* [TASK TO CARRY OUT]:
Output each record exactly, with nothing omitted.

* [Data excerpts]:
= = = = =

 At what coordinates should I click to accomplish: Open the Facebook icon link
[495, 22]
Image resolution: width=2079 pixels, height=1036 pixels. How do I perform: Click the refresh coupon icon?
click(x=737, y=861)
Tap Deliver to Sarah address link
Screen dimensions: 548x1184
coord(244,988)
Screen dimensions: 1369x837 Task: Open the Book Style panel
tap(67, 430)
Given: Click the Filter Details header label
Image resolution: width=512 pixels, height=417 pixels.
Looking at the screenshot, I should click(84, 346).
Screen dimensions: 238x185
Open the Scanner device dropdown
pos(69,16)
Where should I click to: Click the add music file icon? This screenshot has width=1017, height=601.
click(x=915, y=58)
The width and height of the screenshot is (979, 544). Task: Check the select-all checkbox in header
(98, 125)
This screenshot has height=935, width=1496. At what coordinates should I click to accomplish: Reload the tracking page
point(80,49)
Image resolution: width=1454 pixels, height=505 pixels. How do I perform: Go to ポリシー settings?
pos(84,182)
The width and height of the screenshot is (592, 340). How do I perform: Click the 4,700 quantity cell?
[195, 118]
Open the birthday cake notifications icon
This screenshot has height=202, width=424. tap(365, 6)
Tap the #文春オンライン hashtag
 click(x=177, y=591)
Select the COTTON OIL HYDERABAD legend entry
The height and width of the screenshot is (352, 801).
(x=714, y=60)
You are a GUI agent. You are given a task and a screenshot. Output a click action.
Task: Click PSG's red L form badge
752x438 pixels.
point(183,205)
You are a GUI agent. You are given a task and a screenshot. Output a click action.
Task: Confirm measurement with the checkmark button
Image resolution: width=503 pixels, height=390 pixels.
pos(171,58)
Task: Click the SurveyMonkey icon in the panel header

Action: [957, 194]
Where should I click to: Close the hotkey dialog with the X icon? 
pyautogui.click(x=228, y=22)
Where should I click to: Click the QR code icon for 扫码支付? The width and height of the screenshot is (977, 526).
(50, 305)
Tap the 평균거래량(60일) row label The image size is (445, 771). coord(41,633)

= = = = =

* [RESULT OF THIS TASK]:
 At what coordinates should I click to accomplish: Open the Facebook icon link
[495, 22]
Image resolution: width=2079 pixels, height=1036 pixels. How do I perform: Click the refresh coupon icon?
click(x=737, y=861)
Tap Deliver to Sarah address link
Screen dimensions: 548x1184
coord(244,988)
Screen dimensions: 1369x837 Task: Open the Book Style panel
tap(67, 430)
Given: Click the Filter Details header label
Image resolution: width=512 pixels, height=417 pixels.
Looking at the screenshot, I should click(84, 346).
Screen dimensions: 238x185
Open the Scanner device dropdown
pos(69,16)
Where should I click to: Click the add music file icon? This screenshot has width=1017, height=601.
click(x=915, y=58)
The width and height of the screenshot is (979, 544). Task: Check the select-all checkbox in header
(98, 125)
This screenshot has height=935, width=1496. At what coordinates should I click to accomplish: Reload the tracking page
point(80,49)
Image resolution: width=1454 pixels, height=505 pixels. How do I perform: Go to ポリシー settings?
pos(84,182)
The width and height of the screenshot is (592, 340). How do I perform: Click the 4,700 quantity cell?
[195, 118]
Open the birthday cake notifications icon
This screenshot has height=202, width=424. tap(365, 6)
Tap the #文春オンライン hashtag
 click(x=177, y=591)
Select the COTTON OIL HYDERABAD legend entry
The height and width of the screenshot is (352, 801).
(x=714, y=60)
You are a GUI agent. You are given a task and a screenshot. Output a click action.
Task: Click PSG's red L form badge
752x438 pixels.
point(183,205)
You are a GUI agent. You are given a task and a screenshot. Output a click action.
Task: Confirm measurement with the checkmark button
Image resolution: width=503 pixels, height=390 pixels.
pos(171,58)
Task: Click the SurveyMonkey icon in the panel header

Action: [957, 194]
Where should I click to: Close the hotkey dialog with the X icon? 
pyautogui.click(x=228, y=22)
Where should I click to: Click the QR code icon for 扫码支付? The width and height of the screenshot is (977, 526).
(50, 305)
Tap the 평균거래량(60일) row label The image size is (445, 771). coord(41,633)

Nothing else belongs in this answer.